__Request a__
Pull out every line in the records below that contains the string "agent".

__Extract provided__
>>
Full Battle Rattle would be better named The Battle of Medina Wasl. Medina Wasil is not a real town, but rather a simulation at Fort Irwin, “The World’s Premier Training Center for the World’s Finest Military.” Bush visited the National Training Center during the production of the film, but after the main filming, allowing clips of this event to be included:
The film concerns a two-week training simulation. The four ‘sides’ are townsfolk, a Blue Force, a Red Force, and controllers able to inject events. Some injected events (such as a Sunni-Shia wedding) go quietly, while another escalates to a massive Red Force assault. As the townsfolk repeat their roles, they develop close relationships, and this adds to the realism of the situation. Moments of levity, such as the Deputy Mayor and Deputy Chief of Police angling for promotion are balanced with truly spooky scenes, such as a scene where Red Force “Anti-Iraqi Forces” (AIF) languidly play soccer in front of American troops. “It’s just fun to kill people and blow stuff up, you know,” an AIF terrorist says to the camera, simultaneously identifying the fun of playing the world’s most expensive game of laser skirmish and motivation behind the true terrorists in Iraq.
<<
__Listed records__
>>
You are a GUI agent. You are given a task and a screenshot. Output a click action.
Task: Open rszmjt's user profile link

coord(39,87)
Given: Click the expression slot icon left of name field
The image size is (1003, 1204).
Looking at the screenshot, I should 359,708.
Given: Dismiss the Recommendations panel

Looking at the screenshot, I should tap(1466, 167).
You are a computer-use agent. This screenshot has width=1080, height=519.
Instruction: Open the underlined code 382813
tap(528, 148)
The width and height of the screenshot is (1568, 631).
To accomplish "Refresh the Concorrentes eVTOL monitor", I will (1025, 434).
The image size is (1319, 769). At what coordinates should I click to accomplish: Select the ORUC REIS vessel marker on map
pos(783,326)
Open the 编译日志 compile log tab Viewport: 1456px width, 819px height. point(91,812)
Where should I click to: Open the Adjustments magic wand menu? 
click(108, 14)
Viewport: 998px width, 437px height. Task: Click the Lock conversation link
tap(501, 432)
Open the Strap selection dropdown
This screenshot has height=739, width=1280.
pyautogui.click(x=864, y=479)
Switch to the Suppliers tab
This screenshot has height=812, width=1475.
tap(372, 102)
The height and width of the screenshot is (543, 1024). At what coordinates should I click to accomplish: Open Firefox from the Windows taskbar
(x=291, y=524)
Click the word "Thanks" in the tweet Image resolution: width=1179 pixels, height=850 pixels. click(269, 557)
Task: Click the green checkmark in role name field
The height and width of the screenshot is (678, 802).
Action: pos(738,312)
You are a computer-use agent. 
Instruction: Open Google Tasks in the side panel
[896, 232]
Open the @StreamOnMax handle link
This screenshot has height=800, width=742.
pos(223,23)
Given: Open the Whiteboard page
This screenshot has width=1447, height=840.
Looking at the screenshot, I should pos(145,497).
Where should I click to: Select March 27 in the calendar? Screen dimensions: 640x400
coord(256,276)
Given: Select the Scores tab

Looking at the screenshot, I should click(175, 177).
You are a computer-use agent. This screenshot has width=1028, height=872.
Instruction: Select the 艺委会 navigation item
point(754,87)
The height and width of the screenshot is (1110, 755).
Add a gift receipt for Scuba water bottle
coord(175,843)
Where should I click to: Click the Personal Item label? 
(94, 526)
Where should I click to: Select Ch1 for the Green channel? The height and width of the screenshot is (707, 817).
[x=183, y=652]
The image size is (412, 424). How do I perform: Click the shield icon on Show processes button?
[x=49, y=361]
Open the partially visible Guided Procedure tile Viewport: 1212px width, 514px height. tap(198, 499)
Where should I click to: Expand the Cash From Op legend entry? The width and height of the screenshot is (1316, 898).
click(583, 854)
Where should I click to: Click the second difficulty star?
<<
__Request b__
According to the film review above, how long does the training simulation last?

__Exercise result a__
You are a GUI agent. You are given a task and a screenshot. Output a click action.
You are a computer-use agent. This screenshot has width=1080, height=519.
You are a computer-use agent. 
You are a computer-use agent. This screenshot has width=1028, height=872.

__Exercise result b__
Two weeks.